Topic Modeling and Digital Humanities
Topic modeling provides a suite of algorithms to discover hidden thematic structure in large collections of texts. The results of topic modeling algorithms can be used to summarize, visualize, explore, and theorize about a corpus.
A topic model takes a collection of texts as input. It discovers a set of “topics” — recurring themes that are discussed in the collection — and the degree to which each document exhibits those topics. Figure 1 illustrates topics found by running a topic model on 1.8 million articles from the New York Times. The model gives us a framework in which to explore and analyze the texts, but we did not need to decide on the topics in advance or painstakingly code each document according to them. The model algorithmically finds a way of representing documents that is useful for navigating and understanding the collection.
In this essay I will discuss topic models and how they relate to digital humanities. I will describe latent Dirichlet allocation, the simplest topic model. I will explain what a “topic” is from the mathematical perspective and why algorithms can discover topics from collections of texts.
I will then discuss the broader field of probabilistic modeling, which gives a flexible language for expressing assumptions about data and a set of algorithms for computing under those assumptions. With probabilistic modeling for the humanities, the scholar can build a statistical lens that encodes her specific knowledge, theories, and assumptions about texts. She can then use that lens to examine and explore large archives of real sources.

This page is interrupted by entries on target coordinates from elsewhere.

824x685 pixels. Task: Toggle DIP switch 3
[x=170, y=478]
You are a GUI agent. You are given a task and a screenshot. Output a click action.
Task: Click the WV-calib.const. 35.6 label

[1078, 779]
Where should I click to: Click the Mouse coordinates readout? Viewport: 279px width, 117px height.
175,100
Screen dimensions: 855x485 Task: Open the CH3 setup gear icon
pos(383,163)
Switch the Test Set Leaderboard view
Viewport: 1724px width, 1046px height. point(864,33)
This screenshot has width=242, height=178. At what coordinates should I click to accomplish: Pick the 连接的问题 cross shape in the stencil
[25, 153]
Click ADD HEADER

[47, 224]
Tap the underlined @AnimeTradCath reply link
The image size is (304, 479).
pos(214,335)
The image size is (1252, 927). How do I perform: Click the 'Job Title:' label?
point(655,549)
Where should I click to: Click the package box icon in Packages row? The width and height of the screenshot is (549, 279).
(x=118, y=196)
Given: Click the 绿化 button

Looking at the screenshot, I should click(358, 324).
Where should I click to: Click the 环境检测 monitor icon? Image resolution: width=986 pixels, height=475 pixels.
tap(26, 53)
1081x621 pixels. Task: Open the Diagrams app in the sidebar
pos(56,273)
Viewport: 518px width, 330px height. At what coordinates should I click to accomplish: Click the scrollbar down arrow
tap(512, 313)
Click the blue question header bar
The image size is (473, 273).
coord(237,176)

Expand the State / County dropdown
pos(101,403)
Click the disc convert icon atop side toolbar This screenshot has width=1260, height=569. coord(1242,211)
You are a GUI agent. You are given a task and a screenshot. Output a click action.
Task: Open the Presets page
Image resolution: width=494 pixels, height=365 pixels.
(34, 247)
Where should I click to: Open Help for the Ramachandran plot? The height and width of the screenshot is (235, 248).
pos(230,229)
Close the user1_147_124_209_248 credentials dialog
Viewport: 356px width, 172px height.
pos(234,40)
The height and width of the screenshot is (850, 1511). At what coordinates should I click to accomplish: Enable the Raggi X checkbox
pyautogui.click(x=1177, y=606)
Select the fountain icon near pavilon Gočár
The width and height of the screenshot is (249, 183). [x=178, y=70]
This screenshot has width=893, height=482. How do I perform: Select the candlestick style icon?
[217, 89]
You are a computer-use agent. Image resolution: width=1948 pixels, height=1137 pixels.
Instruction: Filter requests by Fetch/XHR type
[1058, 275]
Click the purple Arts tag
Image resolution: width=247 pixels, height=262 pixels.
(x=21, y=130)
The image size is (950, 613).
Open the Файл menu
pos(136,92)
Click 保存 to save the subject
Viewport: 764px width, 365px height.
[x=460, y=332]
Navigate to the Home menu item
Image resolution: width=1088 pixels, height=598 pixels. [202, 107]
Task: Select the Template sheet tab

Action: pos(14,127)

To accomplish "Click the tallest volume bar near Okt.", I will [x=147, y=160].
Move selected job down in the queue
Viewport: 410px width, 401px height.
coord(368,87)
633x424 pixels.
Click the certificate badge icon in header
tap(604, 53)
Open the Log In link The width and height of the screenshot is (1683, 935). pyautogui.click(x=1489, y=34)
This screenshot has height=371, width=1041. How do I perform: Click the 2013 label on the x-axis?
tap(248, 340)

The simplest topic model is latent Dirichlet allocation (LDA), which is a probabilistic model of texts. Loosely, it makes two assumptions:
- There are a fixed number of patterns of word use, groups of terms that tend to occur together in documents. Call them topics.
- Each document in the corpus exhibits the topics to varying degree.
For example, suppose two of the topics are politics and film. LDA will represent a book like James E. Combs and Sara T. Combs’ Film Propaganda and American Politics: An Analysis and Filmography as partly about politics and partly about film.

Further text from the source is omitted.